Diese Annexion hat Dr. Rowe und seine Familie überhaupt erst nach 394 Belden gebracht. Die Familie lebte in der damaligen Stadt Seeblick, etwa eine Meile von ihrem zukünftigen Spukhaus entfernt. Lake View sollte der Stadt angegliedert werden, aber das Thema erwies sich als umstritten, und Dr. Rowe befürchtete, die Stadt würde sich dafür entscheiden, unabhängig zu bleiben Tribun berichtete, also arrangierte er, nach 394 Belden zu ziehen, um sicherzustellen, dass er in Chicago leben würde, egal was die Stadt entschied. (Es ist nicht klar, warum er nicht in einem unabhängigen Lake View leben möchte, aber er hat den Umzug sicherlich bereut. Am Ende wurde die Stadt tatsächlich an Chicago angegliedert, was bedeutete, dass er ohne Grund in ein Spukhaus zog.)

Laut Rochesters Demokrat und Chronik, hatte die große Zahl der lebenden Einwohner Chicagos wenig Einfluss auf seine ätherische Bevölkerung. Die Geschichte – auf derselben Seite wie Berichte über Missernten entlang der kanadischen Grenze, Morde von Jack the Ripper in London, ein Hurrikan auf den Samoa-Inseln und ein Leckerbissen über das größte Wassermelonenfeld der Welt - erklärt, dass "es gibt Unterschiede, auf die [Chicago] warten muss". mit der nötigen Geduld, egal wie schmerzlich der Unternehmergeist durch die Fesseln der Umstände aufgescheuert werden mag." Unterscheidungen. "Es gibt eine Frische, einen Geruch von feuchtem Mörtel und ein Glitzern von neuer Farbe über Chicago, die der gespenstische Charakter nicht ertragen kann", argumentierte die Zeitung.

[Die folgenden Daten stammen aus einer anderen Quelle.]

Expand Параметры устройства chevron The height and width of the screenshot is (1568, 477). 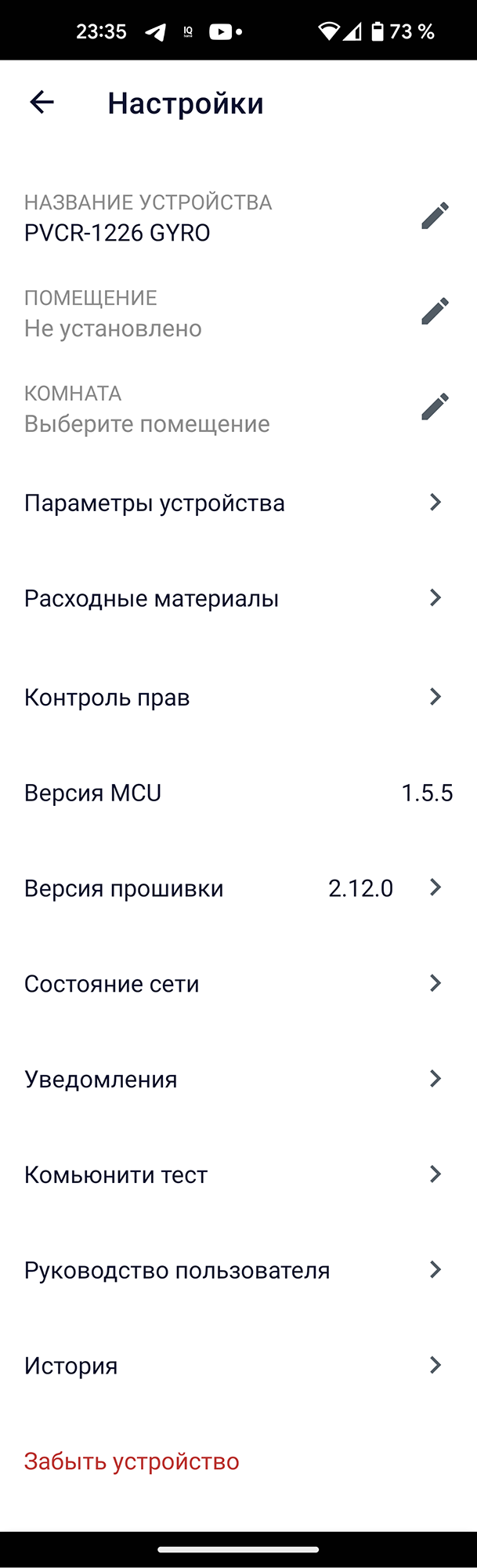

Eine Stadt kann erst deutlich mehr als ein Jahrhundert nach ihrer Gründung "ausreichend gereift sein, um Geister zu haben", so die Demokrat und Chronik. "Fünfundsiebzig oder hundert Jahre ist daher der nächste Zeitpunkt, zu dem Chicago berechtigt sein wird, als Wohnsitz der Geister nach Ruhm zu streben", berichtete die Zeitung.

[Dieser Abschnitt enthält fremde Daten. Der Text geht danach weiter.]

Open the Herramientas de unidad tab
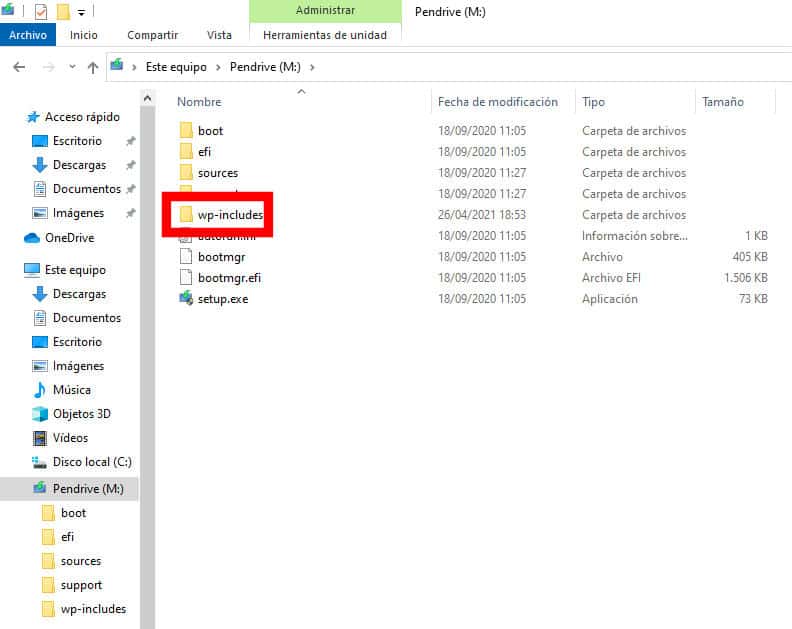(x=324, y=35)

Vielleicht bekamen die Geister der Belden Avenue 394 die Nachricht, denn sie verschwanden bald aus der Öffentlichkeit - vielleicht dank einer besonders streitsüchtigen Wirtin. Chicagos Zeitungsreporter konnten nur wenige Hinweise auf die Quelle des Spuks finden, aber sie fanden einen Immobilienmakler, der einen sehr irdischen Eigentumsstreit dafür verantwortlich machte.

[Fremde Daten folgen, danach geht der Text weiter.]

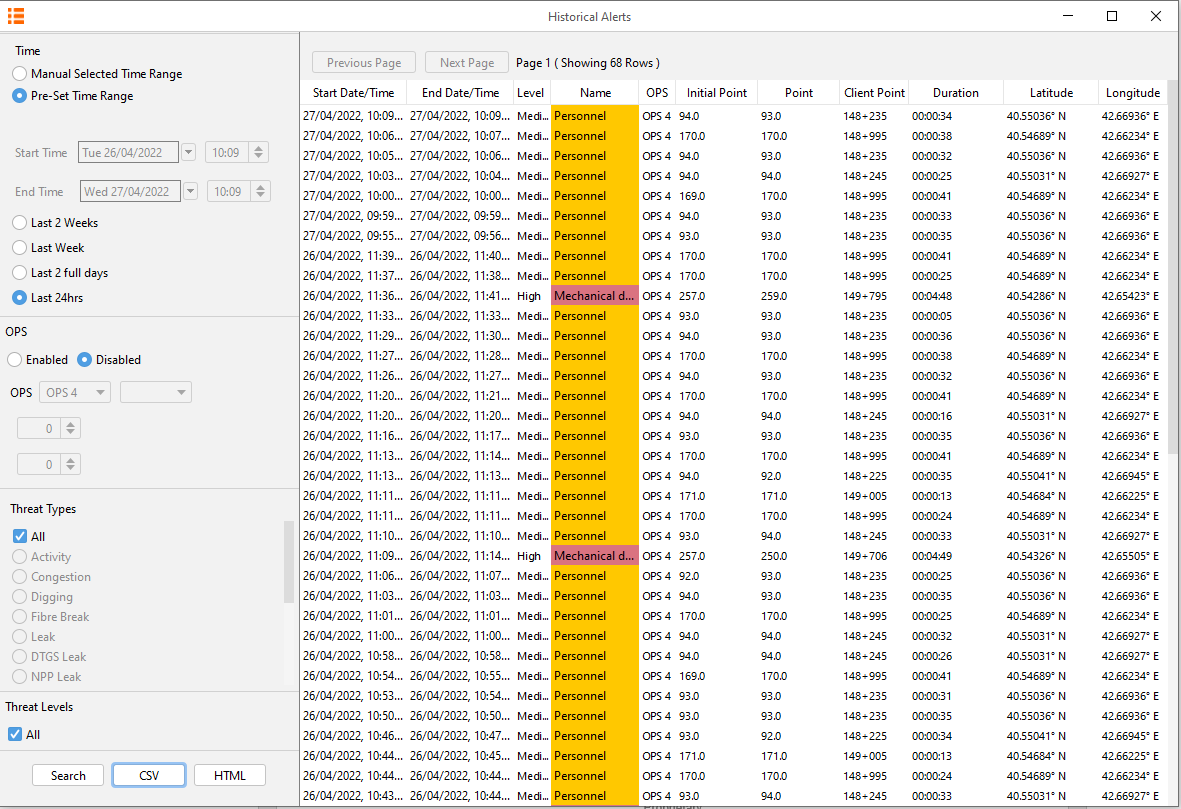The image size is (1181, 809).
Task: Open the End Time date dropdown arrow
Action: (x=190, y=192)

Die Rowes mieteten das Haus von einer Witwe, die auf der anderen Seite der Stadt wohnte. Sie hatte das Grundstück erst vor kurzem gekauft und war mit dem ehemaligen Eigentümer in einen Streit um die Rechtmäßigkeit des Verkaufs verwickelt. Obwohl Dr. Rowe und seine Familie schworen, dass kein körperlicher Mensch die Geräusche hätte machen können, behauptete dieser Immobilienmakler, Frank Turner, dass dies der Fall sein müsse die ehemalige Eigentümerin Nellie Wilson sein, die versucht, die neuen Mieter zu vertreiben, als Teil ihrer Bemühungen, den Verkauf für nichtig zu erklären und die Eigentum. "Ich weiß nichts darüber, wie sie es gemacht hat, aber verlassen Sie sich darauf, sie hat es getan", sagte Turner angeblich der Tribun. Als Reaktion darauf reichte Wilson schnell eine Verleumdungsklage gegen Turner ein Inter Ozean, und der Tribun für 10.000 US-Dollar Schadenersatz.

Wilson ließ ihre Klage am 1. August 1889 fallen, und am Ende bestritt Turner, überhaupt etwas über die Situation zu wissen, und machte die Erfindung eines übereifrigen Reporters für alles verantwortlich. Die Zeitungen hörten auf, über die Geschichte zu berichten, und vermutlich hörten die Zuschauermassen schließlich auf, sich vor 394 Belden zu versammeln, in der Hoffnung, einen Blick auf die Geisterbande zu erhaschen. Und damit fiel Dr. Rowes gespenstischer Sommer aus den Nachrichten.